Work instruction:
Lines in the data below that contain the word "using" are to be copied.

Data:

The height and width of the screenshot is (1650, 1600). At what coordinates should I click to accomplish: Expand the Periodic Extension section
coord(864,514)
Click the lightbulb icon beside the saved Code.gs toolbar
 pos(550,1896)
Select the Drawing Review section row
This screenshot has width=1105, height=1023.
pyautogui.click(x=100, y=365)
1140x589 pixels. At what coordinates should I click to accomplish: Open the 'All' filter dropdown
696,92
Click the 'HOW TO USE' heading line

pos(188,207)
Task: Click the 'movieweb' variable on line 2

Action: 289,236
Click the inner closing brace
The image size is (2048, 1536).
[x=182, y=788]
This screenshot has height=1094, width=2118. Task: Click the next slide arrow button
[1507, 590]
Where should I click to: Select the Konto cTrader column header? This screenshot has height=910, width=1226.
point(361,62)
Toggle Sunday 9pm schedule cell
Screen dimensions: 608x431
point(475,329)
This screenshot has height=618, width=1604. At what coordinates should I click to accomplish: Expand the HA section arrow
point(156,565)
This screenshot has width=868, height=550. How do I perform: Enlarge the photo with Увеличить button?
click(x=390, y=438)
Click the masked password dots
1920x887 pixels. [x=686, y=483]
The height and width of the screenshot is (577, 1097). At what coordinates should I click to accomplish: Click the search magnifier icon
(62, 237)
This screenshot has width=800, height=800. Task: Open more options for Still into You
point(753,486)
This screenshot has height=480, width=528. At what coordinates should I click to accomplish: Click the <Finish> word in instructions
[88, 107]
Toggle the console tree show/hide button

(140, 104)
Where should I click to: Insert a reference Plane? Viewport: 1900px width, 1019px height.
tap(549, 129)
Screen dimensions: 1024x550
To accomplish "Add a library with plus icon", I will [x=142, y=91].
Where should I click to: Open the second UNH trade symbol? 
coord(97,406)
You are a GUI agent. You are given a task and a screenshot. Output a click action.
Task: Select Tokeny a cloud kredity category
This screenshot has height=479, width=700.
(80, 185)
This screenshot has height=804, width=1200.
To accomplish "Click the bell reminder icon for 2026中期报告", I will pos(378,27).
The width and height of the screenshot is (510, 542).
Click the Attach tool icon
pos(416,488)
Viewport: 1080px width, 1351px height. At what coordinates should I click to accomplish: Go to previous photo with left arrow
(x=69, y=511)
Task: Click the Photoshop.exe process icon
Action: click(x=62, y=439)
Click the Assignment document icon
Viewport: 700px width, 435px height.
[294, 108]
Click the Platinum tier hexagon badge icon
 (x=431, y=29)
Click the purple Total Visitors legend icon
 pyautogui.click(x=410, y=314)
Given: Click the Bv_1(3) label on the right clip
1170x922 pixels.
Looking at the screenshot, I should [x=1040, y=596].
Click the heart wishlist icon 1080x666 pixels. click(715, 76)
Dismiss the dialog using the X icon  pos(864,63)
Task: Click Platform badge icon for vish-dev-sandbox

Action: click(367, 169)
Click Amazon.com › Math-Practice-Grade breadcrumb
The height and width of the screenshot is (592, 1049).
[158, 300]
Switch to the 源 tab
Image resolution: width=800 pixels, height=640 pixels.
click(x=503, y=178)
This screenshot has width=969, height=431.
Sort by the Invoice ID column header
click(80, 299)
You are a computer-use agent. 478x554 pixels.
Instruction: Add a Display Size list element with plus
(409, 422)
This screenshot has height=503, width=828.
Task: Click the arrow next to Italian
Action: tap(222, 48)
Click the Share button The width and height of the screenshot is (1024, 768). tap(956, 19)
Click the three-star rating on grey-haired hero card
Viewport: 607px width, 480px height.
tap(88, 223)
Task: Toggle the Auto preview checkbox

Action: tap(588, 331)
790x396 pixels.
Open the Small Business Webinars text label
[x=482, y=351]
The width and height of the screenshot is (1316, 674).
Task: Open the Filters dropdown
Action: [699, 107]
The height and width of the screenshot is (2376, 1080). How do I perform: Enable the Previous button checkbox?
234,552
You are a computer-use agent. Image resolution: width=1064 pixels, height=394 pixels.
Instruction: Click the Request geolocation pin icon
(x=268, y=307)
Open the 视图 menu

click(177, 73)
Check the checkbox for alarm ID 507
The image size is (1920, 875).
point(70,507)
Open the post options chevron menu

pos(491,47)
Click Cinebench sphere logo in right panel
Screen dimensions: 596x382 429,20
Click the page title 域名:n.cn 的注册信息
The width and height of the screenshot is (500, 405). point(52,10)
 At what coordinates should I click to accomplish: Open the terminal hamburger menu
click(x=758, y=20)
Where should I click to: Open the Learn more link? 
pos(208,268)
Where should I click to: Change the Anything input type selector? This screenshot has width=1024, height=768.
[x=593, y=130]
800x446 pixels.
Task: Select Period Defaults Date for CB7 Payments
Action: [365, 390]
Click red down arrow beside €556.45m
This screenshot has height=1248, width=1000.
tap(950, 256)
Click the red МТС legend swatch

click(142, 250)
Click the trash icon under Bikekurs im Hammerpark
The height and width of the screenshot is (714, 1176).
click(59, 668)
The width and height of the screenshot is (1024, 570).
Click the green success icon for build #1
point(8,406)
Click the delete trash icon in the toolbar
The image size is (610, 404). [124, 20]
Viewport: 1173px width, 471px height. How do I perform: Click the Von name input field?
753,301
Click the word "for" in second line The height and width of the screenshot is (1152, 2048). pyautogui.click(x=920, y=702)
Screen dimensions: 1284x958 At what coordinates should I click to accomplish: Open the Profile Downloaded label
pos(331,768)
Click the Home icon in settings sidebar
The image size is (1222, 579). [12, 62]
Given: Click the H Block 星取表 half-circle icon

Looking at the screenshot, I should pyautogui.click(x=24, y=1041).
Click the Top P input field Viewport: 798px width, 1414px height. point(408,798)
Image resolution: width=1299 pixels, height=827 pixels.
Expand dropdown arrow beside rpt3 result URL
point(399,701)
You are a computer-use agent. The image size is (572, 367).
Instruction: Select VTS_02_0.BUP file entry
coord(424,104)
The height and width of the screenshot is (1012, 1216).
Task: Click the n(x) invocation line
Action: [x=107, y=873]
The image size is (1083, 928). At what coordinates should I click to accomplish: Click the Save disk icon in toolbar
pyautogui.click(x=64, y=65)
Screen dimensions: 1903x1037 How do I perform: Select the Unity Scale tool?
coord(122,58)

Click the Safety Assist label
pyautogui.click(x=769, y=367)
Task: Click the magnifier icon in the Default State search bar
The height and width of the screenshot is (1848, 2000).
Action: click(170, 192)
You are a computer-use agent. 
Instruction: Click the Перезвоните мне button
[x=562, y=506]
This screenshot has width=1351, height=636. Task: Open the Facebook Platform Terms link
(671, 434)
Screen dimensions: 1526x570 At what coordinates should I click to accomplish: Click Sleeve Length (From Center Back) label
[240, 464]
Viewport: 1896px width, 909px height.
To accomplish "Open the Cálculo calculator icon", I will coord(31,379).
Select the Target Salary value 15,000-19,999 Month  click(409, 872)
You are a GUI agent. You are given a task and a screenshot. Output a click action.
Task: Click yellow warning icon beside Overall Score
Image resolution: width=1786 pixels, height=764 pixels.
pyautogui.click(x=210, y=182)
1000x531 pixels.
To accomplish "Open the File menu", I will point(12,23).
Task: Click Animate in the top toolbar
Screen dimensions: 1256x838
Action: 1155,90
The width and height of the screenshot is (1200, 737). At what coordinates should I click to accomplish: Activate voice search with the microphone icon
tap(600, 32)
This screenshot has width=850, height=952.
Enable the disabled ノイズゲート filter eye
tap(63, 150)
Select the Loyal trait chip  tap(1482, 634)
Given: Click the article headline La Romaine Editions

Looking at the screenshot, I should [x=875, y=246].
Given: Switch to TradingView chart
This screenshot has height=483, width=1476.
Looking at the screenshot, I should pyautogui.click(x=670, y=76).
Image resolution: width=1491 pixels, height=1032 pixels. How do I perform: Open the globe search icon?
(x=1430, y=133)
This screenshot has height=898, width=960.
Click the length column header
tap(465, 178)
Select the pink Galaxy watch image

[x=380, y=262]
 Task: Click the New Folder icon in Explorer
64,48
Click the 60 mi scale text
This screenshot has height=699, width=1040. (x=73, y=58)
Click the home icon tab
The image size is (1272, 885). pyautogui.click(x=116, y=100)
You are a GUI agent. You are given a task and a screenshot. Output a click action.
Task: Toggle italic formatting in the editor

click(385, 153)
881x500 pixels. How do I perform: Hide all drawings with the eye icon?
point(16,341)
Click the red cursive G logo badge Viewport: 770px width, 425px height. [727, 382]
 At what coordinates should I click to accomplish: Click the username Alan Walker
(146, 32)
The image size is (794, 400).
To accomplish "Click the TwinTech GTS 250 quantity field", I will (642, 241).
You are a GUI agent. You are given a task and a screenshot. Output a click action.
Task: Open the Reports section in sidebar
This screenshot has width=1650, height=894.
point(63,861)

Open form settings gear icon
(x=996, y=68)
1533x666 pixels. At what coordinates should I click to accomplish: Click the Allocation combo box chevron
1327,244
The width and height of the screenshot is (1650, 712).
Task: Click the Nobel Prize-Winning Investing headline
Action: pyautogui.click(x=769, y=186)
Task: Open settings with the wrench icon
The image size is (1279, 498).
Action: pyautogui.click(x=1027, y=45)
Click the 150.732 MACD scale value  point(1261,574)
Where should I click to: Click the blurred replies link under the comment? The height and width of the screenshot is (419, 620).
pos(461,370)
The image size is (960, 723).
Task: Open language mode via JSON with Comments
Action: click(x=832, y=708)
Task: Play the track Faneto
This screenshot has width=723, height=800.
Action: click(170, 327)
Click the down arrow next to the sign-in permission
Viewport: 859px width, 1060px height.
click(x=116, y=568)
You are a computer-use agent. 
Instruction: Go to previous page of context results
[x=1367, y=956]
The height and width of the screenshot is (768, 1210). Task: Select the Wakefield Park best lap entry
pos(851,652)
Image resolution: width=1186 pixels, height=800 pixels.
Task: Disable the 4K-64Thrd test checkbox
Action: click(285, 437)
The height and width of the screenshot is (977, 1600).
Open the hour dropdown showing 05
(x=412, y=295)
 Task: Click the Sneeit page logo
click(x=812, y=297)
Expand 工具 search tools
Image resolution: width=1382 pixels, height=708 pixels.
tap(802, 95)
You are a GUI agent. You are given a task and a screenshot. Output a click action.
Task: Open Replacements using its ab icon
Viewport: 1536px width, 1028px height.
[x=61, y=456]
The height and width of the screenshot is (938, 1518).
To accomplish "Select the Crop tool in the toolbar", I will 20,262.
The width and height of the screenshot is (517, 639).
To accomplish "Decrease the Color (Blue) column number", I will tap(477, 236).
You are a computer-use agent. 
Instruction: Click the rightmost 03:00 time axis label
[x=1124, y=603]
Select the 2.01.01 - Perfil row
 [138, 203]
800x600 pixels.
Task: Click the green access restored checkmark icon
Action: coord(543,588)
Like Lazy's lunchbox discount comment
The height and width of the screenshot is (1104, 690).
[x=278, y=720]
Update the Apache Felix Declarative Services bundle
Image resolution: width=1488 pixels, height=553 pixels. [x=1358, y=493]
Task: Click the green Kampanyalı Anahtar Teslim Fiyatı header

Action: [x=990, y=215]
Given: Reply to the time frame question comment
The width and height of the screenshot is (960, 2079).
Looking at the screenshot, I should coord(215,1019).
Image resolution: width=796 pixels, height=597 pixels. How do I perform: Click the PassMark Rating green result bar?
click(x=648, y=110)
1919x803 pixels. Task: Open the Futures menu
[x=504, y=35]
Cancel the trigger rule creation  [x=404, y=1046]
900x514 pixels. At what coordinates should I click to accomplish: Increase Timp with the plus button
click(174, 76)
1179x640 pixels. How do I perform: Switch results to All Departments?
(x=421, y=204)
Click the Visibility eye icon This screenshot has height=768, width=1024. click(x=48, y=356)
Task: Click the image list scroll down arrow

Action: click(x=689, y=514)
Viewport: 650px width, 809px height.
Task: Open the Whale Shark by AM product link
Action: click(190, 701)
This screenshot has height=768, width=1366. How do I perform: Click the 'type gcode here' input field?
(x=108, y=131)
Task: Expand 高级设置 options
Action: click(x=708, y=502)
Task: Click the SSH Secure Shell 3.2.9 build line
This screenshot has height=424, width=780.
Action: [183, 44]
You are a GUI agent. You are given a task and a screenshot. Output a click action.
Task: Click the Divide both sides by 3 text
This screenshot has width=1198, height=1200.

Solved exercise:
Dismiss the dialog using the X icon  pos(864,63)
Task: Open Replacements using its ab icon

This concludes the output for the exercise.